#### [WHAT YOU HAVE TO DO]
What is the number of lines in the data holding the word "building"? Give that number by itself.

▬▬▬▬▬▬

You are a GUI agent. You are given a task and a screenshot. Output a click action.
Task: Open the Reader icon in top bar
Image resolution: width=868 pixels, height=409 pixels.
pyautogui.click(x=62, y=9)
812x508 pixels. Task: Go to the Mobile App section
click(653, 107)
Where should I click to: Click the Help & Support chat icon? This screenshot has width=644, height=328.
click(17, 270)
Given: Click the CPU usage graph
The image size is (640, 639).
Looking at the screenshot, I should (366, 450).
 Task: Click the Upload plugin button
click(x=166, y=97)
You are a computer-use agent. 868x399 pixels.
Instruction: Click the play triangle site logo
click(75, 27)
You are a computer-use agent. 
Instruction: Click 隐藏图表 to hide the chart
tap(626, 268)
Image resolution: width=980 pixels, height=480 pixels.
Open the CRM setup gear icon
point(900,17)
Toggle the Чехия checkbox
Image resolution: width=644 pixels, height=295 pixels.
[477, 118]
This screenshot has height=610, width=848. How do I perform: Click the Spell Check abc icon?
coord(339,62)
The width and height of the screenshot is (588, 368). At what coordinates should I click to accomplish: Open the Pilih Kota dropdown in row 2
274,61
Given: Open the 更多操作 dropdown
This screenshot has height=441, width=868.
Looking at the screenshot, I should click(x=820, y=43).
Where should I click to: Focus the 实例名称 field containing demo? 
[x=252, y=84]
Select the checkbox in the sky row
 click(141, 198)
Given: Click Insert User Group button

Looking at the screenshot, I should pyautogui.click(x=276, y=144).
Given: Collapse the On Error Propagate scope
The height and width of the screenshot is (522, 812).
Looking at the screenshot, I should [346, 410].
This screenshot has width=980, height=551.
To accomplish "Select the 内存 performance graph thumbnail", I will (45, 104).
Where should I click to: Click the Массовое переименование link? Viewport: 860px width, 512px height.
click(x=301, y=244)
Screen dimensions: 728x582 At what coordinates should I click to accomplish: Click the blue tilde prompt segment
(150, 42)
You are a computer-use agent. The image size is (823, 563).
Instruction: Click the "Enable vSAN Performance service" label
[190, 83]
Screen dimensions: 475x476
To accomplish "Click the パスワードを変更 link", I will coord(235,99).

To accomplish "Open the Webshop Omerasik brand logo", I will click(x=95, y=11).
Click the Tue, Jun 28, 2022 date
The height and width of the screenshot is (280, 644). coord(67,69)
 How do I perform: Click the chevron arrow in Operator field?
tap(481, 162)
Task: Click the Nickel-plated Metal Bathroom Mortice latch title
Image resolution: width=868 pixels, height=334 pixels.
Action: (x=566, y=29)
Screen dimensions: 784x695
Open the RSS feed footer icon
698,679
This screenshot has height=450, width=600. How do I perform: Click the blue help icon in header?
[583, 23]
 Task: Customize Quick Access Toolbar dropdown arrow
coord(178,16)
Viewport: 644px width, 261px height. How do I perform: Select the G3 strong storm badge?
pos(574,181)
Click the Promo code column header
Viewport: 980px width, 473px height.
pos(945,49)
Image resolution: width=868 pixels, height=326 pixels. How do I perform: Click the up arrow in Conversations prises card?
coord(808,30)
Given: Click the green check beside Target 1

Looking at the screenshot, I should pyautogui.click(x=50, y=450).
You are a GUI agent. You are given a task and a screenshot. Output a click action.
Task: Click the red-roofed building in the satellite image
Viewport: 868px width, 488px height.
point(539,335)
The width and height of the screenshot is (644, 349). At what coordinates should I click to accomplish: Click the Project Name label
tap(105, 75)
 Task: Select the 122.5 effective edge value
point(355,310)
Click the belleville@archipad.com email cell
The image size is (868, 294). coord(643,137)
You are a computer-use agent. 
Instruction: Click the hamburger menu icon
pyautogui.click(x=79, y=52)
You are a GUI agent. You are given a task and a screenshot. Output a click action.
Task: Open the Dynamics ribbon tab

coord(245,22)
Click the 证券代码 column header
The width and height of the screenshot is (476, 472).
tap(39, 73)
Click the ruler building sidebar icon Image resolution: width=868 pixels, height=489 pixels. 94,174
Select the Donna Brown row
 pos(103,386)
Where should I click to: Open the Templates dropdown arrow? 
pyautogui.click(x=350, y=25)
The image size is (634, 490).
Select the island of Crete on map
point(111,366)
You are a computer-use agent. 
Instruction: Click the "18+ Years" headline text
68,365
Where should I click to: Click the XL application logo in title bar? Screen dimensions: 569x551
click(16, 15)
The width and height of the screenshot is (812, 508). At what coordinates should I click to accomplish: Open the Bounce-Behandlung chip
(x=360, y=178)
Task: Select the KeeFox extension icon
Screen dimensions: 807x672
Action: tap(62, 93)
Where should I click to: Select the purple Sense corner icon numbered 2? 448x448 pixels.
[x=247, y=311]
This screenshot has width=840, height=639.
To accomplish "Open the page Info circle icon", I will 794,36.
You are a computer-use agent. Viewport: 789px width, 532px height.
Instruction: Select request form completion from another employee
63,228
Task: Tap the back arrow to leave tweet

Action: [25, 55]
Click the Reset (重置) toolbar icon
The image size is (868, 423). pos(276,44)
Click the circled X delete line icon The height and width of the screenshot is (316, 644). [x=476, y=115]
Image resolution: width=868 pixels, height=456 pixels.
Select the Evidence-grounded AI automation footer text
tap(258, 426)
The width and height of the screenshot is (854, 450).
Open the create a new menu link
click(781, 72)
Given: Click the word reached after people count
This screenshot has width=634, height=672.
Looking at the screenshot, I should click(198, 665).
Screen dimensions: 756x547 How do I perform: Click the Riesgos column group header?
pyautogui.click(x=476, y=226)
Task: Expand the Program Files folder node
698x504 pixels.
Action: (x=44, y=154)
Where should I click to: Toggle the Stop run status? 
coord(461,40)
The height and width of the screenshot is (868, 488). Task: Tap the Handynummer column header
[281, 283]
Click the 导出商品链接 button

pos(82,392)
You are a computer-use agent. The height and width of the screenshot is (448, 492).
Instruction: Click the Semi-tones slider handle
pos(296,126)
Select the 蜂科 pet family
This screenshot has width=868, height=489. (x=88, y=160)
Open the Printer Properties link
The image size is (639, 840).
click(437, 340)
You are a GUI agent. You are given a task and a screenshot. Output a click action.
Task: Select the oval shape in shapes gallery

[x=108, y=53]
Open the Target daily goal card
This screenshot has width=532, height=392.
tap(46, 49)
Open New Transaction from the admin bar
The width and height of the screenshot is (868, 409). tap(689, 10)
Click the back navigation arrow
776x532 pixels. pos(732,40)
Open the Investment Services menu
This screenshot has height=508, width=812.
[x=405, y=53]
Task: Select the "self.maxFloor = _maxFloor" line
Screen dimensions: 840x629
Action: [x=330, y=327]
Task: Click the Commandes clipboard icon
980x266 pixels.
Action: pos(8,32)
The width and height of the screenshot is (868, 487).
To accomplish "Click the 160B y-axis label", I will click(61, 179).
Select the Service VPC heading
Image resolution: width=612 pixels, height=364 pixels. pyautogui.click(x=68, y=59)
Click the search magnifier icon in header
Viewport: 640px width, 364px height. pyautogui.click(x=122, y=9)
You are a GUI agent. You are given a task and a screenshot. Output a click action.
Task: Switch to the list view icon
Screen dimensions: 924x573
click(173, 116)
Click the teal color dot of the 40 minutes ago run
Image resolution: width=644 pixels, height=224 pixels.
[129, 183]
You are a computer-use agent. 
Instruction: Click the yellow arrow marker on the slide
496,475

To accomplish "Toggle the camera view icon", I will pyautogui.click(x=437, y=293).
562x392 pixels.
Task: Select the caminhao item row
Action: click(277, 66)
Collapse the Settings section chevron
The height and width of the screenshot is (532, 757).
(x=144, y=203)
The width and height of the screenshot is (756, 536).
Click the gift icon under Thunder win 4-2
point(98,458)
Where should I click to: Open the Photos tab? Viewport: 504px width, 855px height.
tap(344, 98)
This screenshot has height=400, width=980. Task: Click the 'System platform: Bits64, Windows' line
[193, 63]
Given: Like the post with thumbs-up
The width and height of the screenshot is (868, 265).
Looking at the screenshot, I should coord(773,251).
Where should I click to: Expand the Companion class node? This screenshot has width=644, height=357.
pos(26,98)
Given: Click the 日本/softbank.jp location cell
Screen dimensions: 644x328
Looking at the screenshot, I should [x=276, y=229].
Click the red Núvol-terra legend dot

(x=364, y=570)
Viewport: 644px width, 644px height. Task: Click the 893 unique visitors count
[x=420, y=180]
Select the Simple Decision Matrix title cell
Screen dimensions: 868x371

▬▬▬▬▬▬

#### [EXERCISE ANSWER]
2